Segment Start: EXTRACTED MATERIAL

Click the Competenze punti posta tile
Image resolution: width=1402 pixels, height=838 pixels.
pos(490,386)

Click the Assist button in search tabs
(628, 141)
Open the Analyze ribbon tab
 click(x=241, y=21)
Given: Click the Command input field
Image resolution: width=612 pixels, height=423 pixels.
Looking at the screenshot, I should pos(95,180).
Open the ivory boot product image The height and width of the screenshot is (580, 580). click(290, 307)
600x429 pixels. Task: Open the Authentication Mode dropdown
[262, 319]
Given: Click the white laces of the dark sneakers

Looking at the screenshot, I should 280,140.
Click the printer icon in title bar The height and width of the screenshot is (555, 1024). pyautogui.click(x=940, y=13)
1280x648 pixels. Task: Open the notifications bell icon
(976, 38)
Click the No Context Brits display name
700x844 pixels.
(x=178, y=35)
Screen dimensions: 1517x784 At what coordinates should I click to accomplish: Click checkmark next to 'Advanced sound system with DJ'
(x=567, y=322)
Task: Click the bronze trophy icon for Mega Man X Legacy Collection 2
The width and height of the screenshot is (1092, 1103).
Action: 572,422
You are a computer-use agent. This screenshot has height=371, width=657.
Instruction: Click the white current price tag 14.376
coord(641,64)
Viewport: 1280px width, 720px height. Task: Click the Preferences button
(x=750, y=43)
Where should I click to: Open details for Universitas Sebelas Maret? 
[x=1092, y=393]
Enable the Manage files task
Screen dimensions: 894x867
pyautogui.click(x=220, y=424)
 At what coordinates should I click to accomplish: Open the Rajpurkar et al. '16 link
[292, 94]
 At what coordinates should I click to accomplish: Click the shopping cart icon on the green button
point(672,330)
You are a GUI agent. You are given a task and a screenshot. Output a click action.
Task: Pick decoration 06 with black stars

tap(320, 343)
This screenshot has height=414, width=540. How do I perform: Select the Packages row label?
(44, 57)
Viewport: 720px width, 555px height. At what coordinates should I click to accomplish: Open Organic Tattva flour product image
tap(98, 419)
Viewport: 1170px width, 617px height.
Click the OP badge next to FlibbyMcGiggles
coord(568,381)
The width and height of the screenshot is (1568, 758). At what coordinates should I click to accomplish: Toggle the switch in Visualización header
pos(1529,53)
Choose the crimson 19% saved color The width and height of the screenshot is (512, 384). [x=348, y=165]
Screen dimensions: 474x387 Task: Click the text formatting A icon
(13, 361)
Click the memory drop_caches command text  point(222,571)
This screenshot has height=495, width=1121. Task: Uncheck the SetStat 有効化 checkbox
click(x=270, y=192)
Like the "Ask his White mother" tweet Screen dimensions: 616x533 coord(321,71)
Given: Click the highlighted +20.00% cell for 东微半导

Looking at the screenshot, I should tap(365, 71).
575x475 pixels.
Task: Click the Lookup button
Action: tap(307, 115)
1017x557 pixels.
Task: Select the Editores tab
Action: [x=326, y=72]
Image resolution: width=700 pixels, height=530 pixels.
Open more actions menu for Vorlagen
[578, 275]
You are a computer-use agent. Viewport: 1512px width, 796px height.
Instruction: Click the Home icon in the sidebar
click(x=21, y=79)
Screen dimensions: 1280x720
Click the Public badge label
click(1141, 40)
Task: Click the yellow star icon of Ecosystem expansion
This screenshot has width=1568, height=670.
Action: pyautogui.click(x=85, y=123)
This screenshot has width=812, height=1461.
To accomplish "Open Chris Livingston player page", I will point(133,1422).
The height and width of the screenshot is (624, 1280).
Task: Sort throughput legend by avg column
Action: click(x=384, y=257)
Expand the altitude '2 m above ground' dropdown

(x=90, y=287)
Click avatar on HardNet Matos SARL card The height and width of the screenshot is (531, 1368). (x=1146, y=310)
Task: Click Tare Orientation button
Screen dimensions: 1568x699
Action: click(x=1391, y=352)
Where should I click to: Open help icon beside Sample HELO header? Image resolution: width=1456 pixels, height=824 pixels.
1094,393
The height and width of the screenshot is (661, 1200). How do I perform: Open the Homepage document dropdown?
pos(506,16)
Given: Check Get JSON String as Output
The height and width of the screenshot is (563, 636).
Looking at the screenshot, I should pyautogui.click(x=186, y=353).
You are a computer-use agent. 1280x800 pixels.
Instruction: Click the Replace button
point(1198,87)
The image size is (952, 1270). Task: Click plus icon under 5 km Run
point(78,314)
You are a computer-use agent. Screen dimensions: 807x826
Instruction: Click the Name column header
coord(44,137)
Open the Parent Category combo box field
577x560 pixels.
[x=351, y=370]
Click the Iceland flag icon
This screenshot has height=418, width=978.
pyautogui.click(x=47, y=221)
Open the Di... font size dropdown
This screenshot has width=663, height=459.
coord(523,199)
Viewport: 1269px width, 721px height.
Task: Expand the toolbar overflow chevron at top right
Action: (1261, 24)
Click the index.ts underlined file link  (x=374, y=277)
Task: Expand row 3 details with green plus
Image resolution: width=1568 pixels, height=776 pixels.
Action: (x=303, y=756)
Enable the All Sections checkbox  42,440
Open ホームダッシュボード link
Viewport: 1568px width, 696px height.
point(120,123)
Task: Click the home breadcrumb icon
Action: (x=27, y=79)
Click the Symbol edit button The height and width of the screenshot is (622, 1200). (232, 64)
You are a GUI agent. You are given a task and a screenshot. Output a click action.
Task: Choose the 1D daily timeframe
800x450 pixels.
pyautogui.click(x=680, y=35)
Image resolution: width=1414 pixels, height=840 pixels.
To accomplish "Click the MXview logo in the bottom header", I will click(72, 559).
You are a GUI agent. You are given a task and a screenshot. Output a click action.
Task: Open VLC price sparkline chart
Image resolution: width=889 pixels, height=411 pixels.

Segment End: EXTRACTED MATERIAL

> _TASK BRIEF_: Your job is to return all lines above that hold the word "Choose".

> _WRITTEN ANSWER_:
Choose the crimson 19% saved color The width and height of the screenshot is (512, 384). [x=348, y=165]
Task: Choose the 1D daily timeframe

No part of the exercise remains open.